Beliau memiliki beberapa karamah sebagaimana banyak diceritakan oleh beberapa masyayikh. Begitu juga diceritakan di kitab-kitab tarjamah beliau.

Karena pembahasan karamah beliau akan memperpanjang kisah hidupnya di coretan kecil ini, maka cukuplah satu karamat yang dikatakan para masyayikh sekarang, "Bahwasanya menyebarnya ilmu dan tarekat yang beliau ajarkan hingga kini adalah salah satu daripada keramat yang dapat kita rasakan hingga kini".

Wafat

Beliau wafat pada sore hari Senin, 18 Jumadil Ula 1399 H. atau bertepatan pada 16 April 1979 M, disalatkan di Masjid al-Azhar dan dimakamkan disamping masjidnya.
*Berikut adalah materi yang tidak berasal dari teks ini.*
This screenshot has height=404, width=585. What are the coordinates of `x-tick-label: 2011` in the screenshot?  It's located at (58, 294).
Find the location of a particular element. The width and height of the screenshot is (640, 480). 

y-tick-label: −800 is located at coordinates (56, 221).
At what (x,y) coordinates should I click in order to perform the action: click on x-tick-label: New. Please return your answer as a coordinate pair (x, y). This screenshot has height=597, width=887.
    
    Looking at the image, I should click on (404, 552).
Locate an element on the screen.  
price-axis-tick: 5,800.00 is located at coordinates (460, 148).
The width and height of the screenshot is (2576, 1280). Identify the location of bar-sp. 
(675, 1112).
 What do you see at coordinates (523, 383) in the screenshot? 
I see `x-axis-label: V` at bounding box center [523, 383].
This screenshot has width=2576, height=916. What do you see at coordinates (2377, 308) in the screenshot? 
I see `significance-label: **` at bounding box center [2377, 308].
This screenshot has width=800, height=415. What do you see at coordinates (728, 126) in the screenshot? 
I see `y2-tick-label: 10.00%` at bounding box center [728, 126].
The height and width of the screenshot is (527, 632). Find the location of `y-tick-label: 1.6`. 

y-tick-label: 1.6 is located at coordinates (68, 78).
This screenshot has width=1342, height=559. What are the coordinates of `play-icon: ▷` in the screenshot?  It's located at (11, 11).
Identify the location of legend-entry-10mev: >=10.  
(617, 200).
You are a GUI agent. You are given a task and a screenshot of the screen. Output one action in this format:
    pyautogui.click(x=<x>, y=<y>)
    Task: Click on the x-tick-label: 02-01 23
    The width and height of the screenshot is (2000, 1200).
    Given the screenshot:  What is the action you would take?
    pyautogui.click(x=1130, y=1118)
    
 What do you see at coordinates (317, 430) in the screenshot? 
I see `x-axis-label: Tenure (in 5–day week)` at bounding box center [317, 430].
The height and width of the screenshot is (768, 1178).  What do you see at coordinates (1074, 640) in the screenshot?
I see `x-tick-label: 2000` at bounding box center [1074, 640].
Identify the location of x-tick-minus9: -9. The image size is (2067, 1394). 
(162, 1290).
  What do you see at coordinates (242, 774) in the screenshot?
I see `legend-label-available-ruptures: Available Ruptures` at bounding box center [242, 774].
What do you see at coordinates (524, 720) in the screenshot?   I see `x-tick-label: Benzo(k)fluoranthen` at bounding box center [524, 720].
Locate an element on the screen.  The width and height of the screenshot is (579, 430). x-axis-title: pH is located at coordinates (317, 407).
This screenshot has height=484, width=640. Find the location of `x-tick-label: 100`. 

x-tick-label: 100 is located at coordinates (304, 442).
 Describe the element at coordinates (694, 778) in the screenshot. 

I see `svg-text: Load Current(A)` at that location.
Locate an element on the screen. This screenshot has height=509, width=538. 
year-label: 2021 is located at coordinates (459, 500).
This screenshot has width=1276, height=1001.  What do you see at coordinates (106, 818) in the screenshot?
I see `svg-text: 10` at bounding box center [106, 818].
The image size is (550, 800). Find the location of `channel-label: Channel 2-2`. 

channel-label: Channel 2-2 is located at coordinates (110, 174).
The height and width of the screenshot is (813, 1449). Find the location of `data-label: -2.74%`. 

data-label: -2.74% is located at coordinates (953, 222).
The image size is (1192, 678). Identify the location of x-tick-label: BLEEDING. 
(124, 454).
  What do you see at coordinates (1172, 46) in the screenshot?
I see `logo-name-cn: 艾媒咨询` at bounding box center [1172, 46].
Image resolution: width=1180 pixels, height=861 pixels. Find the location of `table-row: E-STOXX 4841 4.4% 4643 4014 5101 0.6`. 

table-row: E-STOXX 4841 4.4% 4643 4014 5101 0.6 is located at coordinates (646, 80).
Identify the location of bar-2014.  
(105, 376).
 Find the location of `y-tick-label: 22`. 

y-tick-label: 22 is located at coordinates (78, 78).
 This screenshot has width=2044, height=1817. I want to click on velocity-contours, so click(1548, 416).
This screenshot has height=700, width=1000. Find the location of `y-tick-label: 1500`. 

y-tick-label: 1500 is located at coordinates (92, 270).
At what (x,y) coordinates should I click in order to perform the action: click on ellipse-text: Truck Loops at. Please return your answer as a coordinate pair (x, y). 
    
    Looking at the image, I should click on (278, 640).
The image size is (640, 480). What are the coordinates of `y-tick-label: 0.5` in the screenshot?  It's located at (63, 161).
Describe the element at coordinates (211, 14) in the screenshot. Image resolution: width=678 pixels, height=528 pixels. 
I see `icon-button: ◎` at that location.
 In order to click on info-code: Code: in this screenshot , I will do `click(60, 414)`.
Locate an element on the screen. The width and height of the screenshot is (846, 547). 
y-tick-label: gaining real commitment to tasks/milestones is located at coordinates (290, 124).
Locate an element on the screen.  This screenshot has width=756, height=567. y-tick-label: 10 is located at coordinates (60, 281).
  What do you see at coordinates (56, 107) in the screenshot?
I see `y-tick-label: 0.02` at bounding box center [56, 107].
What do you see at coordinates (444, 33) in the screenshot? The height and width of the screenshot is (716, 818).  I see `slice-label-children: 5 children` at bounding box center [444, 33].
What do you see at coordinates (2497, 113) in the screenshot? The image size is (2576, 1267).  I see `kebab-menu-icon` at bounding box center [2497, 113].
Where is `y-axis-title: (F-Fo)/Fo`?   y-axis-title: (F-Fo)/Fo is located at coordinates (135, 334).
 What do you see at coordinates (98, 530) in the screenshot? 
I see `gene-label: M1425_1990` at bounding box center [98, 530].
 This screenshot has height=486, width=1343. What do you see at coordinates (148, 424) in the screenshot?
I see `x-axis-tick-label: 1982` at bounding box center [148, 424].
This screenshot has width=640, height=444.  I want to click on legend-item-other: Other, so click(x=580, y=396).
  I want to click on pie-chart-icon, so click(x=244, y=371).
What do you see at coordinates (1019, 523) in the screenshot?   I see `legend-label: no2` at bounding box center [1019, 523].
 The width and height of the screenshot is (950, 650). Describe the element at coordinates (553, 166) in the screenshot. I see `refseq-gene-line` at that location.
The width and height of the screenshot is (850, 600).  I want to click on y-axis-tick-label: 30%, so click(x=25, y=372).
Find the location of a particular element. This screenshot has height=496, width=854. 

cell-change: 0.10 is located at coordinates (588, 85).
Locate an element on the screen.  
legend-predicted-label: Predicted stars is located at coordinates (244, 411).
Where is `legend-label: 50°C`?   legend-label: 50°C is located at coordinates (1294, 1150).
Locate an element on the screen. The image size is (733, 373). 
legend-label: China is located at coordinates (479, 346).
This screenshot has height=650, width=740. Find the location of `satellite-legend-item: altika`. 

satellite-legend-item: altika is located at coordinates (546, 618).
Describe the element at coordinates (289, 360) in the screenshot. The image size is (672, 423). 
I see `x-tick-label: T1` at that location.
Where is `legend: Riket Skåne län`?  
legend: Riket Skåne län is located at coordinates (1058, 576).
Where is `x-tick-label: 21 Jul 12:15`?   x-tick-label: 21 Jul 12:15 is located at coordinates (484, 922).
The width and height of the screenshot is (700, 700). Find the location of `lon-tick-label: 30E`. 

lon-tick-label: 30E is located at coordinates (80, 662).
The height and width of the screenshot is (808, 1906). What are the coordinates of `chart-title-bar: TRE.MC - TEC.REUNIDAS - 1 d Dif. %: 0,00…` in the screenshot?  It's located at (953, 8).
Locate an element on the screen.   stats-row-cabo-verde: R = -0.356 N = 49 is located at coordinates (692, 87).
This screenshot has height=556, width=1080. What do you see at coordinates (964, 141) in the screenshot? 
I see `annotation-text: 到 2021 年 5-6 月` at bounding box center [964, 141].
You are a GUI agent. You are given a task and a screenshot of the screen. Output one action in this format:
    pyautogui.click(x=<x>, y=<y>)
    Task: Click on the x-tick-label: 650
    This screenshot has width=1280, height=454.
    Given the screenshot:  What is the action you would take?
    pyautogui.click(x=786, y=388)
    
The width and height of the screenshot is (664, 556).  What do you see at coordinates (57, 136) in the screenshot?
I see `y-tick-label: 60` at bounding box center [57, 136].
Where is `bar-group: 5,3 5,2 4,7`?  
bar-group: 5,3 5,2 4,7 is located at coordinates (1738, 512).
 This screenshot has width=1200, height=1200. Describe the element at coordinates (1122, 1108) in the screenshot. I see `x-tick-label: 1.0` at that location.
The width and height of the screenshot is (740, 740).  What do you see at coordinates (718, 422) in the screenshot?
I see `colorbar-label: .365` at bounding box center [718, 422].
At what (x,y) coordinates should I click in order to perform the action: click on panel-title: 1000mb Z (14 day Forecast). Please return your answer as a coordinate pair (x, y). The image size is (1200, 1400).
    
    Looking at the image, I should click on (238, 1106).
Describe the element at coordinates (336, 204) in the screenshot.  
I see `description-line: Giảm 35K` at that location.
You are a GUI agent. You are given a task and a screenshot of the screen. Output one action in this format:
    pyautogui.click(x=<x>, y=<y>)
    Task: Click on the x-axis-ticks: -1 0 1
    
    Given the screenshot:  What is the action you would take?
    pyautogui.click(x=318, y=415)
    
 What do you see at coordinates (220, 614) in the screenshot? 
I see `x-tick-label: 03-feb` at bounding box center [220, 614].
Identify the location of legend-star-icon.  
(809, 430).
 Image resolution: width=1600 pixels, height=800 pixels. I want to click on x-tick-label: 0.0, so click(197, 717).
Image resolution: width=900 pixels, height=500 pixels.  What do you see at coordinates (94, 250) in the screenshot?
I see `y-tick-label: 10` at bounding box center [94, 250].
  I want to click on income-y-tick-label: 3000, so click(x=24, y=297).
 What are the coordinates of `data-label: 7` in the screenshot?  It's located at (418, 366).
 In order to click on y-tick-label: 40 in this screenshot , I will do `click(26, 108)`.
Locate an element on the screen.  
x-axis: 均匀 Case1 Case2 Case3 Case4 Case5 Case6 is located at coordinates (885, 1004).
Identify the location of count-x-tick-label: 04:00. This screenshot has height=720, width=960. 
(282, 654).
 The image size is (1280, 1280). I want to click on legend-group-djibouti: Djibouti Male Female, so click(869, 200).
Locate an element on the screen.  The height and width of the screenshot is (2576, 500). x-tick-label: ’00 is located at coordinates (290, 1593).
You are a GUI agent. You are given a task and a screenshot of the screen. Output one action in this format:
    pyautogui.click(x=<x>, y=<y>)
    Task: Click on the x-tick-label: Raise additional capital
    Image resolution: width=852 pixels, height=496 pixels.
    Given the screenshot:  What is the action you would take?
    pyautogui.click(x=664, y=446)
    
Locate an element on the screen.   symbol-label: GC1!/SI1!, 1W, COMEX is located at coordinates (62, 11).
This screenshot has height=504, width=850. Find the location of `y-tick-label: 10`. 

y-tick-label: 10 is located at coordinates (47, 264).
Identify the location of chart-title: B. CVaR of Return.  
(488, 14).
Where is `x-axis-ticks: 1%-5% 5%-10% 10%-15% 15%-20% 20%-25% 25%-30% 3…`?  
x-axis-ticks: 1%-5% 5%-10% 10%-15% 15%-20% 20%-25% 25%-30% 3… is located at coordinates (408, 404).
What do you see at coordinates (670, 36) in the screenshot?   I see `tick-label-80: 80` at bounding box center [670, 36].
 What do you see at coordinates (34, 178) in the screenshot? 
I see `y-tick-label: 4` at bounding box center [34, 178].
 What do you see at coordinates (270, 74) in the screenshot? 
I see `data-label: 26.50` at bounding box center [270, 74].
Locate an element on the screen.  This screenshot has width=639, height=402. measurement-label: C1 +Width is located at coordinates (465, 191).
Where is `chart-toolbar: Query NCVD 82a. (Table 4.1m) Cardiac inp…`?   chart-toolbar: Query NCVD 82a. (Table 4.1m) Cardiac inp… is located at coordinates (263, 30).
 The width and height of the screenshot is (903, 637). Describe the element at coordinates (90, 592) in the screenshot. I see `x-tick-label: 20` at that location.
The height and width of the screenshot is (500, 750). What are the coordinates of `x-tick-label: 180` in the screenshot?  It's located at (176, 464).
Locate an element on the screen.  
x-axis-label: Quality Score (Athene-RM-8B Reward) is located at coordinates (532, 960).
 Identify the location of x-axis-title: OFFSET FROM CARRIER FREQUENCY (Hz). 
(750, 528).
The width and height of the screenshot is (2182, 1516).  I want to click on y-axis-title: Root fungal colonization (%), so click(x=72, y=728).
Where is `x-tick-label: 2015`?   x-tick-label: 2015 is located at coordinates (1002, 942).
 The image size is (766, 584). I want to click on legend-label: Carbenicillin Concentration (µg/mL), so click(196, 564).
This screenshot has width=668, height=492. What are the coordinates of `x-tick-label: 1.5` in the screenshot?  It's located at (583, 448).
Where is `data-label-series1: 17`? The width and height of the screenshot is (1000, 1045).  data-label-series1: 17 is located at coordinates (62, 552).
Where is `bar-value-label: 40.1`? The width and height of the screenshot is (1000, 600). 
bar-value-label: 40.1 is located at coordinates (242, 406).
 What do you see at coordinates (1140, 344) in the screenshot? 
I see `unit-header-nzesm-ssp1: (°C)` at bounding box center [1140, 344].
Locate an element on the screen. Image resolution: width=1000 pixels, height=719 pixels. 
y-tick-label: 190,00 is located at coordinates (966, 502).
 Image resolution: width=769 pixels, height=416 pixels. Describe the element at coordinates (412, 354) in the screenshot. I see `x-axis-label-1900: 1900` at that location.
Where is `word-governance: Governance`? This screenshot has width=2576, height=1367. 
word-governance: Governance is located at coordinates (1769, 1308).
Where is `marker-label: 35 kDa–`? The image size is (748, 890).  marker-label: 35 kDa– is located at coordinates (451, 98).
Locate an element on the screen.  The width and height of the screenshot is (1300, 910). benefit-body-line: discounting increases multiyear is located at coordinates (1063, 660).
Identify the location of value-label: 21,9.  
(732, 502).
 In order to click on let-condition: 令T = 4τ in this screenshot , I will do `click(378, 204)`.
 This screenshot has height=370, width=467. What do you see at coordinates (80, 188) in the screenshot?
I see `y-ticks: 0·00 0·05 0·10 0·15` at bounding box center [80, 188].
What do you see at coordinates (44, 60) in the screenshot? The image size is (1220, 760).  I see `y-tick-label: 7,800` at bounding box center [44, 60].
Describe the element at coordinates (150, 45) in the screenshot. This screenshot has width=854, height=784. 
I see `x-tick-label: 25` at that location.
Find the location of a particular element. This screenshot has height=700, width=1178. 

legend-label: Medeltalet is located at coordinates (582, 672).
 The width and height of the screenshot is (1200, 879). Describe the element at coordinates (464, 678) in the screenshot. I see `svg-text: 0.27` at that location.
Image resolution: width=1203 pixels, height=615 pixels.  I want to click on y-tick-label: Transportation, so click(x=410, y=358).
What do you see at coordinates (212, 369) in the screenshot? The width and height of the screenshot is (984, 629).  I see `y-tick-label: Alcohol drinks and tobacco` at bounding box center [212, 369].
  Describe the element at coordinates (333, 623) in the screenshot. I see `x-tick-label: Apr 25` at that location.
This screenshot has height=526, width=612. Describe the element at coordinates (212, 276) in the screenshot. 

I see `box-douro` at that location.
Berseberangan dengan terminal bus Al-Darrasah.[]


Al-Hay Al-Asyir, Sabtu, 31 Agustus 2019
Penulis: Amirul Mukminin


Sumber pustaka:

  • Al-Kanzussari fi Manaqibil Ja'fari
  • Quthuf min Sirah Sidi Syekh Shalih al-Ja'fari
  • dan Darsul Jumuah.

Aktivis Sarkub yang berasal dari Jambi, Sumatera. Sekarang sedang mengambil strata 1, jurusan Tafsir di fakultas Ushuluddin, Universitas al-Azhar, Kairo.